GROWTH WITH PURPOSE: EVOLUTION OF FAMILY LIFE
March 2, 2020
The evolution of your family life has an impact on your personal and business priorities. To grow your company with purpose, you need to

recognize and adapt, your company and your expectations to those evolutions - both for yourself, for your family and for your employees.
Single Entrepreneur
As a single entrepreneur, you can devote your whole heart, soul and focus into the business. The upside is that without family demands or outside responsibilities, you can put a ton of time into growing your business. You might be willing to work 100 hours a week and may see faster results because of it.
There are two downsides to this: First, you develop some really bad habits that are hard to undo if your family status changes. Second, it impacts the culture of the company if you expect the same level of commitment for your team. They may not be willing to match your pace. If you create a culture they don't feel comfortable in, you risk losing good people.
This is the perfect time in your life to focus on what you are the best in the world at doing. While you might not have the home-life demands right now, you will begin to recognize that brute force won't drive you through. Be proactive in the decision to do those things you are best at doing, and delegate everything else.
Married Entrepreneur
If you're a single entrepreneur who gets married, you may dial back your schedule slightly from 80 hours a week to 60 for example, or maybe you won't work weekends. If your spouse is working too, you may be equally focused on your careers. Set expectations around when you will be home, communicate any client dinners or after-work events, and be sure to schedule time together that is just about you and your spouse. Date nights, weekend getaways, or having breakfast together can help you lead an integrated life.

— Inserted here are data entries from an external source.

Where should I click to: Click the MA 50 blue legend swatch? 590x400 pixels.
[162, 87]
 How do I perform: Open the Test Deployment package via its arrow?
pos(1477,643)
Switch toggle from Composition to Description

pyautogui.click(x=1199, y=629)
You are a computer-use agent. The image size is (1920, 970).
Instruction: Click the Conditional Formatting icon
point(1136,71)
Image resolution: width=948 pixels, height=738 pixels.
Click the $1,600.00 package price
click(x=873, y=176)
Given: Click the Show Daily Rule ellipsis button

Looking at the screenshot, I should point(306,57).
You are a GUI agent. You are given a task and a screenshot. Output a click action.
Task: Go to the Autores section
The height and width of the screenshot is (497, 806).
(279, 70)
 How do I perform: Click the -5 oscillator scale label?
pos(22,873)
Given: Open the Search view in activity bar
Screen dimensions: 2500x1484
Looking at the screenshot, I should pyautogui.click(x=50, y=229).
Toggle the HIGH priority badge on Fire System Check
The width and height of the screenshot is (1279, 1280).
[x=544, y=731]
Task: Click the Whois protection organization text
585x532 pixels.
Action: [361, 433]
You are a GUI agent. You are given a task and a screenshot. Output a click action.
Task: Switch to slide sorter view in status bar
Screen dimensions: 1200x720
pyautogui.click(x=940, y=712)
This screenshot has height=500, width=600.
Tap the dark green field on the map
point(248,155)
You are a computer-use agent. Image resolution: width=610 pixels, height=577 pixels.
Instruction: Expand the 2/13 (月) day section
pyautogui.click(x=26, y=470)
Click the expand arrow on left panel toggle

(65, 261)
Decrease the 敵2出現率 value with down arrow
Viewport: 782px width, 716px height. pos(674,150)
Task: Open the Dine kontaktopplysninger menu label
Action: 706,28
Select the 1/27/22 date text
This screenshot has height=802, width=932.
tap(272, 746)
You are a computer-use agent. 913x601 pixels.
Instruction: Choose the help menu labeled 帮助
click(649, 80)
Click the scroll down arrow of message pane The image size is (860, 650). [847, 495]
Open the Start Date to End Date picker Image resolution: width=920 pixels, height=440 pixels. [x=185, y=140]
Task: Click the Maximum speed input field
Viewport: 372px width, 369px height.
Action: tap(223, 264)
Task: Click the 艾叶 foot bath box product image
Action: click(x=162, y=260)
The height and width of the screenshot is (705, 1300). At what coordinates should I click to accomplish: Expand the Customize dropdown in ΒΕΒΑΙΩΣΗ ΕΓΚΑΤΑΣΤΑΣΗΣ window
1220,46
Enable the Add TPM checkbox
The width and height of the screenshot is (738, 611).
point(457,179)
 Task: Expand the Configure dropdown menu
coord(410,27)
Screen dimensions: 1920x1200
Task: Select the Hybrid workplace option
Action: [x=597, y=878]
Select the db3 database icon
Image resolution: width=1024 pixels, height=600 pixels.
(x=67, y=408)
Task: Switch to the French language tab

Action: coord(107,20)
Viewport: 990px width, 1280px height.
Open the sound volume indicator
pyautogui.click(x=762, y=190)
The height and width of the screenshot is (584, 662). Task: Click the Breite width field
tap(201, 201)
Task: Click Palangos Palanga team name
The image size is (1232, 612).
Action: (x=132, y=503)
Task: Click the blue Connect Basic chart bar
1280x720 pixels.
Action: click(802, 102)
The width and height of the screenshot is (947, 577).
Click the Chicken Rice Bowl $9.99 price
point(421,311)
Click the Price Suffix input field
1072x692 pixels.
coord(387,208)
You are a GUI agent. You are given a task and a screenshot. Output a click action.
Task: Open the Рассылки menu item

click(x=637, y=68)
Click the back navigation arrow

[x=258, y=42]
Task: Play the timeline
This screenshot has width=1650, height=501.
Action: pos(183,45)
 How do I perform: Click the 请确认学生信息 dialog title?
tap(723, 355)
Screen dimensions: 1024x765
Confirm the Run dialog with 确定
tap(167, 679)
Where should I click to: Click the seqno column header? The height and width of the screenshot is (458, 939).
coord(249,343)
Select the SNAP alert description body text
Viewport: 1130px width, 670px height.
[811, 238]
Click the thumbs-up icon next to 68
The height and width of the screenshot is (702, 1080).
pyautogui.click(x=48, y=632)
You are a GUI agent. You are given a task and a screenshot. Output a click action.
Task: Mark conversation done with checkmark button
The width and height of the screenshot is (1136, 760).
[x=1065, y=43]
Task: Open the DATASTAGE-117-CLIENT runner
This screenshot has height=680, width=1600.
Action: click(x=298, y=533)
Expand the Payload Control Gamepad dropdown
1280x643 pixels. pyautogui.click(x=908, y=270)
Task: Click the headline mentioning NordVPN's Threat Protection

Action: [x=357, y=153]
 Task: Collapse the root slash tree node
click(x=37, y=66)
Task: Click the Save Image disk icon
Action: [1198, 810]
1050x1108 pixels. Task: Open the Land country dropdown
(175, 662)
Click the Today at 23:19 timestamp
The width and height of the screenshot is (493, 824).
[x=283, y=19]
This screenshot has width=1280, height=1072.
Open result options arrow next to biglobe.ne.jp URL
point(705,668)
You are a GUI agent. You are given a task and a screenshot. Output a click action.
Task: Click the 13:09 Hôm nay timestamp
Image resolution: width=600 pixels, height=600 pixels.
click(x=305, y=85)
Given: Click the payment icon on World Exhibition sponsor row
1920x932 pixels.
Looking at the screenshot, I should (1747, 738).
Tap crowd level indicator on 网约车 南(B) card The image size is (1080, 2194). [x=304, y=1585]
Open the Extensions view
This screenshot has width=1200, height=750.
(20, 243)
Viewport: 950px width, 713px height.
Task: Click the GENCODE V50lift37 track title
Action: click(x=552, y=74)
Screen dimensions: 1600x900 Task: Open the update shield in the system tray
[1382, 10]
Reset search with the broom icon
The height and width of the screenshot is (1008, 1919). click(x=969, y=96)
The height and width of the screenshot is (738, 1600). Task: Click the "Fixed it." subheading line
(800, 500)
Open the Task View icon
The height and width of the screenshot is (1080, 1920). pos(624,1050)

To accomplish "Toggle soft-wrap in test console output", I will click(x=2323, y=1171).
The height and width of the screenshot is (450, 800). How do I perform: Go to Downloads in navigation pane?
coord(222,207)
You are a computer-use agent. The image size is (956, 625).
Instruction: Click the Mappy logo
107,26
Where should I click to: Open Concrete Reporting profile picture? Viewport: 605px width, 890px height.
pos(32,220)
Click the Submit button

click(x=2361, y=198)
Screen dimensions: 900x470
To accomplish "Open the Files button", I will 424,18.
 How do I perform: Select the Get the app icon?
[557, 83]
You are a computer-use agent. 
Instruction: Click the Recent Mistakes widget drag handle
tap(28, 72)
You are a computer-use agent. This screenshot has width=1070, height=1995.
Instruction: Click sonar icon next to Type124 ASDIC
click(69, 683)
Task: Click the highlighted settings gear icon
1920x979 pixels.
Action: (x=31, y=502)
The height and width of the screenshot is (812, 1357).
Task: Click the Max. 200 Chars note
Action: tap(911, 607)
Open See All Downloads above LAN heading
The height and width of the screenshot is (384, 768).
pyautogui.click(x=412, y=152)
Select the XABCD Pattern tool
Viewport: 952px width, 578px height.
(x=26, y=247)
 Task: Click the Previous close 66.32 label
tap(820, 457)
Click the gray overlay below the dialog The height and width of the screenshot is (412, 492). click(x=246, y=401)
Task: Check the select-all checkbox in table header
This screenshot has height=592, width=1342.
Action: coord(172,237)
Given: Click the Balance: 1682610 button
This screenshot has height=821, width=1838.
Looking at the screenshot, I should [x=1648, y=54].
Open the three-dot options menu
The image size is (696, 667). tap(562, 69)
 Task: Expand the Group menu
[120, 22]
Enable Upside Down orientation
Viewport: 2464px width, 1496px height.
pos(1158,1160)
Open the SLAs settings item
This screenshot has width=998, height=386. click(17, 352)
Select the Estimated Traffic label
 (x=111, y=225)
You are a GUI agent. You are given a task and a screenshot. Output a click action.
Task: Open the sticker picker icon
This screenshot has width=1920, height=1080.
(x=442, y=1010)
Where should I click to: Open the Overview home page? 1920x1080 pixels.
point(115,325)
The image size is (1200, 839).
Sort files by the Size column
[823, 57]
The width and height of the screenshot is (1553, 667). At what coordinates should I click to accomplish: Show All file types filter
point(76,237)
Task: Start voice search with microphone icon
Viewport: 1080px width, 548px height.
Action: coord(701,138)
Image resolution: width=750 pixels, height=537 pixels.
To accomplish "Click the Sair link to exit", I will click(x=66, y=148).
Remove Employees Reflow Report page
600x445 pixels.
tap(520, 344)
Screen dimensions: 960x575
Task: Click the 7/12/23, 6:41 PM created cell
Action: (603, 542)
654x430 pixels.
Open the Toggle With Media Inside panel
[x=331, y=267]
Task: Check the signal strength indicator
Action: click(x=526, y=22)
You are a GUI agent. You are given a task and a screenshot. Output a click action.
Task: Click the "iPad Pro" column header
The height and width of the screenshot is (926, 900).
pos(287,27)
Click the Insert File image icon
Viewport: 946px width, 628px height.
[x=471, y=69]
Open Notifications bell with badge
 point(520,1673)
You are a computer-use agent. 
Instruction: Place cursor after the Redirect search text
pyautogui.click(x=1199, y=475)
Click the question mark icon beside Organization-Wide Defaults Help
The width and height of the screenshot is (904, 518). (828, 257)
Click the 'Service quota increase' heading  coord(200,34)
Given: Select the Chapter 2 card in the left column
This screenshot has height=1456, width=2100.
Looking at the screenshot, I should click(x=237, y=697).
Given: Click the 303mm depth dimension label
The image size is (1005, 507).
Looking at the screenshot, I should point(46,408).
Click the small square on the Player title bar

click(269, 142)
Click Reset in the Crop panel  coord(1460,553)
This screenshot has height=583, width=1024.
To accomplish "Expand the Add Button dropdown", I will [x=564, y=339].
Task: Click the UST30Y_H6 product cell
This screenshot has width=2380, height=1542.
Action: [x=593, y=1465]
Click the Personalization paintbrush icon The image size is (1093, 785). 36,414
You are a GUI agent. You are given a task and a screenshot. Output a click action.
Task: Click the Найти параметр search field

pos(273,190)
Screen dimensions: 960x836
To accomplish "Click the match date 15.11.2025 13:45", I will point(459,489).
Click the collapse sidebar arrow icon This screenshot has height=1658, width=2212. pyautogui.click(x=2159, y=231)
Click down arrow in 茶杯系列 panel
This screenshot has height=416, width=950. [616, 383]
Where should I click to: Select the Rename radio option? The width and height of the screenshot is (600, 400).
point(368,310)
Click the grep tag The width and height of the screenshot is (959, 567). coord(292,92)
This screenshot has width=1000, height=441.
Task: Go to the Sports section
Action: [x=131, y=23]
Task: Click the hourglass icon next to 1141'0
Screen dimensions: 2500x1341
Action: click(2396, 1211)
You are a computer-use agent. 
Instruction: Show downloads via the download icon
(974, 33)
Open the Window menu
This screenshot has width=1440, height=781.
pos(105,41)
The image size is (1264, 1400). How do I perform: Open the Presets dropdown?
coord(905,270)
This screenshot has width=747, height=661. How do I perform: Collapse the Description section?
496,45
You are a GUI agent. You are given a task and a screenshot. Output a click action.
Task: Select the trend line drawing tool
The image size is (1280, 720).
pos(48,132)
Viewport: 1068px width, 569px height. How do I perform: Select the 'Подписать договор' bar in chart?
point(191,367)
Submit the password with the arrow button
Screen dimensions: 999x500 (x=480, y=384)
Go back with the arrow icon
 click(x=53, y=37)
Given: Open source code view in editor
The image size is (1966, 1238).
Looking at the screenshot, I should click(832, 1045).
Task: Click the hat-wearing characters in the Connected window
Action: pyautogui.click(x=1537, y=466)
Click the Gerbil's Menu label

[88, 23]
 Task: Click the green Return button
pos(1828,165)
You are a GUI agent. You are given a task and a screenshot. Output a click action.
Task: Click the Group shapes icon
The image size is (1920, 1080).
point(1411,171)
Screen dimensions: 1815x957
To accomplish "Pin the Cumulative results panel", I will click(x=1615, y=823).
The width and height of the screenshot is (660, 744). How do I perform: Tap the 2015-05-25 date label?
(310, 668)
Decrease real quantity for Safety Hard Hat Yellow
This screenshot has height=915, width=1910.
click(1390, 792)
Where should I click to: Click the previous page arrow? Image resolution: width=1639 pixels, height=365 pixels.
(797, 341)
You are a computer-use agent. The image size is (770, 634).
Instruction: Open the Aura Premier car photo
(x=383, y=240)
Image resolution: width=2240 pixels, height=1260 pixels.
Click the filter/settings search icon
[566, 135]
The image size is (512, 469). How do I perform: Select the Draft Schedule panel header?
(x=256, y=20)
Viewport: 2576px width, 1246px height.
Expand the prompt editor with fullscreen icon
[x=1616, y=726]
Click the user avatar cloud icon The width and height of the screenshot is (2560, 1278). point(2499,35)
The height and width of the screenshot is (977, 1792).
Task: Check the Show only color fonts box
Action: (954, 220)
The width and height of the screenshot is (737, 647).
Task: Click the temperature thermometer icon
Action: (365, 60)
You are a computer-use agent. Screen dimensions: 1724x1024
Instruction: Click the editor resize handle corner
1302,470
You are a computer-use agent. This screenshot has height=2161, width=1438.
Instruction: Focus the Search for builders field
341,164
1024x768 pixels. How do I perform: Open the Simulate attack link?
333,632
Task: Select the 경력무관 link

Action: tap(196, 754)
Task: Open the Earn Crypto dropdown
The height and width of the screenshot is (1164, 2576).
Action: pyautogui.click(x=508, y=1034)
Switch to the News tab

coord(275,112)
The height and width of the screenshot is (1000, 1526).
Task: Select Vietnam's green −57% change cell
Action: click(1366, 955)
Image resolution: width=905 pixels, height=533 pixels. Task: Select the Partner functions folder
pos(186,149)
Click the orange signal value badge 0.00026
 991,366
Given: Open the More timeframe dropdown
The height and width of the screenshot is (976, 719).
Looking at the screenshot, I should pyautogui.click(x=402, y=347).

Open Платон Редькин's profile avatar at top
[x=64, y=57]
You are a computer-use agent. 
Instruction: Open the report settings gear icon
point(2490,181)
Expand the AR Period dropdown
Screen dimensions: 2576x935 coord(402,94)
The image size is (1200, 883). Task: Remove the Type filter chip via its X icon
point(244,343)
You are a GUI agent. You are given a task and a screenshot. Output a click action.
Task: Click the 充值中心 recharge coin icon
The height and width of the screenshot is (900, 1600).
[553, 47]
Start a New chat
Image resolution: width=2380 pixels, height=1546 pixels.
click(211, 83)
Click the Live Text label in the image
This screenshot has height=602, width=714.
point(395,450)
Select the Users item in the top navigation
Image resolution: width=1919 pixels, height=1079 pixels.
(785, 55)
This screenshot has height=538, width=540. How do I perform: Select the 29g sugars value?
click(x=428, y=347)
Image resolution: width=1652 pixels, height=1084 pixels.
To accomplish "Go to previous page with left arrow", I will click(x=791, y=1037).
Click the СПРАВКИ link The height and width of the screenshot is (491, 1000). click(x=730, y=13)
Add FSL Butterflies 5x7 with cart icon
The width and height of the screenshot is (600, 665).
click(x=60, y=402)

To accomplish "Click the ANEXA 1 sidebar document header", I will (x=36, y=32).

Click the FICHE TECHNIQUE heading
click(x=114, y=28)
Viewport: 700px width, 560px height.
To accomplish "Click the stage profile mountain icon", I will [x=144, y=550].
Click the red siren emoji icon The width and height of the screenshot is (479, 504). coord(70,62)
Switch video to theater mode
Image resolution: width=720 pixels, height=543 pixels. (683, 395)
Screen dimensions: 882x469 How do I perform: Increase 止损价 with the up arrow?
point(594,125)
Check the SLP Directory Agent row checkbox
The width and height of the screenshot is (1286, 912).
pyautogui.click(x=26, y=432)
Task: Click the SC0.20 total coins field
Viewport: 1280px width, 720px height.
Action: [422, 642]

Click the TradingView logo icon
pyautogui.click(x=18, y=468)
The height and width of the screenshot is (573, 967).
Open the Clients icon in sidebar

It's important for you and your spouse to establish communication protocols sooner rather than later. Understand your spouse's relationship with the business and with money. If your spouse comes from a non-entrepreneurial family, they could be risk averse. What involvement will your spouse have in your business, and when? What information about your company will you share with your spouse, and when? When your business is in high growth mode and your marriage is new, you may be tempted to share everything with your spouse, when maybe you shouldn't
Eventually the honeymoon phase transitions to everyday life, and the habits you start at the beginning of your marriage are likely to be consistent throughout your relationship. So set some deliberate protocols early on.
Entrepreneur Parent
The minute you are expecting a child, everything changes. Understand what your spouse needs and wants and have the mechanics to be flexible in communicating. What you and your spouse think you need while you're expecting may be different than what you actually want when the baby arrives. Keep the communication open and talk about what you want as the kids grow.
Starting a family will cause you to rethink your priorities. You may not want to work long hours when you have a baby at home, a t-ball game to coach, or a piano recital to attend. Even if your spouse stays home or has a more flexible job, your engagement with the kids (no matter what age they are) will still be wanted and needed. To keep the peace on the home front, you need to be present, and that means keeping those crazy work hours to a minimum.
When you're married and/or become a parent, you have to identify your specific life goals, build a plan, and talk about how that plan balance with the business. The entrepreneur's spouse tends to default to what the entrepreneur wants because they recognize the business is the juice that drives everything. It doesn't have to be that way. If you have good communication, you can get what you both want, which will save future resentment and conflict.
Divorced / Widowed / Single Parent Entrepreneur
The same communication protocols apply if you are going through a divorce and are even more important because there is a heighted sense of emotion, concern and urgency. Whatever the reason for the marital change, many entrepreneurs let the business fall apart, especially in the beginning, because they don't have the emotional capacity to manage it.
Through your family's evolution, it's important to stay true to yourself. Create a life where you can be authentic whether you are at home, at work, or acting as a spouse or parent.
Your company's ability to grow through your family evolution is rooted in your values and your culture. Your company's needs and seats will change as it grows, and you will likely want to create a family-friendly culture that attracts and retains qualified team members who share your company values.